**YOUR OBJECTIVE:** Return every record below exactly as written.

Saved data entries:
★ ★ ★ ★ ★ ★ ★

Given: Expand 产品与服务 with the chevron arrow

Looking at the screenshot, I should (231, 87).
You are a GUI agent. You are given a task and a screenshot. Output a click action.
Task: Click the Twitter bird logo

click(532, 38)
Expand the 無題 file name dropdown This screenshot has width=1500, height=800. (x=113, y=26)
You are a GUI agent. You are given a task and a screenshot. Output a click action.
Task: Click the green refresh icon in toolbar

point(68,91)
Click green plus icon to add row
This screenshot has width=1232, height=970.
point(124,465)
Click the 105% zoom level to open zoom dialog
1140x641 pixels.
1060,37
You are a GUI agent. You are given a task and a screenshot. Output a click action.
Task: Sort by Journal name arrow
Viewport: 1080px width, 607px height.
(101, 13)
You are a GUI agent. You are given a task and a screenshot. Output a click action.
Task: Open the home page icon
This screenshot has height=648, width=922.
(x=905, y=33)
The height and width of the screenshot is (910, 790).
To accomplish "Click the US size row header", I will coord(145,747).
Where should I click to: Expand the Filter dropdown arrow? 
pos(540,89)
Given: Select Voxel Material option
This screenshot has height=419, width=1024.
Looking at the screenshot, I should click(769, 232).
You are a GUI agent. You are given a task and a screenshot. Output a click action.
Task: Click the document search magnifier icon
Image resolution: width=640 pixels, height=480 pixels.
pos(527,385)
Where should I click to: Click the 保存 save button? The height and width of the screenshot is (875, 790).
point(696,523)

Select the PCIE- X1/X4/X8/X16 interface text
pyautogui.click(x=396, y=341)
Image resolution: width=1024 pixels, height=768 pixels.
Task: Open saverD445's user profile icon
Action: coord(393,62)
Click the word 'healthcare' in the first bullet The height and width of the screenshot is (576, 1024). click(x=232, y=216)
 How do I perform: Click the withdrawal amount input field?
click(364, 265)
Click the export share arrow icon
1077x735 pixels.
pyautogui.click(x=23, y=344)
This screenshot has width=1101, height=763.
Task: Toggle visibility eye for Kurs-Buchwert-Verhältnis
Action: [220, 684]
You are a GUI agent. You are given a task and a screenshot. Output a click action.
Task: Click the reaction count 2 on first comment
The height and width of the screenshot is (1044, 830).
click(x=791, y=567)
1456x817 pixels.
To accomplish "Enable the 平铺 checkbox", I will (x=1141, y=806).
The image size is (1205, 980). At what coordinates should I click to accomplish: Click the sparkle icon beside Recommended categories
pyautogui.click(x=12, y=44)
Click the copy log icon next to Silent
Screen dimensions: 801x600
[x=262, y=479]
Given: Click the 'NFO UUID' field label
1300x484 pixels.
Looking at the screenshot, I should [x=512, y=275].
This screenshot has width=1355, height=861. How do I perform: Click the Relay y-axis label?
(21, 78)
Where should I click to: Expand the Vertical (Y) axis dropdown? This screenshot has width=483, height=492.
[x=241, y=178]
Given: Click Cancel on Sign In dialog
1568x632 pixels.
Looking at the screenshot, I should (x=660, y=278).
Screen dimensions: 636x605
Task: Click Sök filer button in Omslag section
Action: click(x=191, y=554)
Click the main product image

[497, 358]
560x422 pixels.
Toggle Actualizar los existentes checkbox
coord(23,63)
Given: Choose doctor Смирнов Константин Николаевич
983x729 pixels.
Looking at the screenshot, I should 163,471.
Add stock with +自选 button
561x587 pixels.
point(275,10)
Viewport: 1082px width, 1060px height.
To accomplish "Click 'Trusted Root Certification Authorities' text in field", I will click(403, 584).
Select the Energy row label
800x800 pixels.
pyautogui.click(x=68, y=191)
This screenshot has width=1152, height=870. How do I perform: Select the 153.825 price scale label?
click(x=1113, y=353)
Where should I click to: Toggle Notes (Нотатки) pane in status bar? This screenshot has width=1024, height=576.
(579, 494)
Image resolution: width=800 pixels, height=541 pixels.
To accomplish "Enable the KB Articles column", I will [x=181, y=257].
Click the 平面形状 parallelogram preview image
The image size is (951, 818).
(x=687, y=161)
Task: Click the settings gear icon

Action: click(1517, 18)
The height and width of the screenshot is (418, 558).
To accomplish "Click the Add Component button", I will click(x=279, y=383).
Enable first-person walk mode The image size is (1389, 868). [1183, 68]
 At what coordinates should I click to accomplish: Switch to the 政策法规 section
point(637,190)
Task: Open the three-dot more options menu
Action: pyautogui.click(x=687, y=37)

★ ★ ★ ★ ★ ★ ★

**EXERCISE OUTPUT:**
Given: Expand 产品与服务 with the chevron arrow

Looking at the screenshot, I should (231, 87).
You are a GUI agent. You are given a task and a screenshot. Output a click action.
Task: Click the Twitter bird logo

click(532, 38)
Expand the 無題 file name dropdown This screenshot has width=1500, height=800. (x=113, y=26)
You are a GUI agent. You are given a task and a screenshot. Output a click action.
Task: Click the green refresh icon in toolbar

point(68,91)
Click green plus icon to add row
This screenshot has width=1232, height=970.
point(124,465)
Click the 105% zoom level to open zoom dialog
1140x641 pixels.
1060,37
You are a GUI agent. You are given a task and a screenshot. Output a click action.
Task: Sort by Journal name arrow
Viewport: 1080px width, 607px height.
(101, 13)
You are a GUI agent. You are given a task and a screenshot. Output a click action.
Task: Open the home page icon
This screenshot has height=648, width=922.
(x=905, y=33)
The height and width of the screenshot is (910, 790).
To accomplish "Click the US size row header", I will coord(145,747).
Where should I click to: Expand the Filter dropdown arrow? 
pos(540,89)
Given: Select Voxel Material option
This screenshot has height=419, width=1024.
Looking at the screenshot, I should click(769, 232).
You are a GUI agent. You are given a task and a screenshot. Output a click action.
Task: Click the document search magnifier icon
Image resolution: width=640 pixels, height=480 pixels.
pos(527,385)
Where should I click to: Click the 保存 save button? The height and width of the screenshot is (875, 790).
point(696,523)

Select the PCIE- X1/X4/X8/X16 interface text
pyautogui.click(x=396, y=341)
Image resolution: width=1024 pixels, height=768 pixels.
Task: Open saverD445's user profile icon
Action: coord(393,62)
Click the word 'healthcare' in the first bullet The height and width of the screenshot is (576, 1024). click(x=232, y=216)
 How do I perform: Click the withdrawal amount input field?
click(364, 265)
Click the export share arrow icon
1077x735 pixels.
pyautogui.click(x=23, y=344)
This screenshot has width=1101, height=763.
Task: Toggle visibility eye for Kurs-Buchwert-Verhältnis
Action: [220, 684]
You are a GUI agent. You are given a task and a screenshot. Output a click action.
Task: Click the reaction count 2 on first comment
The height and width of the screenshot is (1044, 830).
click(x=791, y=567)
1456x817 pixels.
To accomplish "Enable the 平铺 checkbox", I will (x=1141, y=806).
The image size is (1205, 980). At what coordinates should I click to accomplish: Click the sparkle icon beside Recommended categories
pyautogui.click(x=12, y=44)
Click the copy log icon next to Silent
Screen dimensions: 801x600
[x=262, y=479]
Given: Click the 'NFO UUID' field label
1300x484 pixels.
Looking at the screenshot, I should [x=512, y=275].
This screenshot has width=1355, height=861. How do I perform: Click the Relay y-axis label?
(21, 78)
Where should I click to: Expand the Vertical (Y) axis dropdown? This screenshot has width=483, height=492.
[x=241, y=178]
Given: Click Cancel on Sign In dialog
1568x632 pixels.
Looking at the screenshot, I should (x=660, y=278).
Screen dimensions: 636x605
Task: Click Sök filer button in Omslag section
Action: click(x=191, y=554)
Click the main product image

[497, 358]
560x422 pixels.
Toggle Actualizar los existentes checkbox
coord(23,63)
Given: Choose doctor Смирнов Константин Николаевич
983x729 pixels.
Looking at the screenshot, I should 163,471.
Add stock with +自选 button
561x587 pixels.
point(275,10)
Viewport: 1082px width, 1060px height.
To accomplish "Click 'Trusted Root Certification Authorities' text in field", I will click(403, 584).
Select the Energy row label
800x800 pixels.
pyautogui.click(x=68, y=191)
This screenshot has width=1152, height=870. How do I perform: Select the 153.825 price scale label?
click(x=1113, y=353)
Where should I click to: Toggle Notes (Нотатки) pane in status bar? This screenshot has width=1024, height=576.
(579, 494)
Image resolution: width=800 pixels, height=541 pixels.
To accomplish "Enable the KB Articles column", I will [x=181, y=257].
Click the 平面形状 parallelogram preview image
The image size is (951, 818).
(x=687, y=161)
Task: Click the settings gear icon

Action: click(1517, 18)
The height and width of the screenshot is (418, 558).
To accomplish "Click the Add Component button", I will click(x=279, y=383).
Enable first-person walk mode The image size is (1389, 868). [1183, 68]
 At what coordinates should I click to accomplish: Switch to the 政策法规 section
point(637,190)
Task: Open the three-dot more options menu
Action: pyautogui.click(x=687, y=37)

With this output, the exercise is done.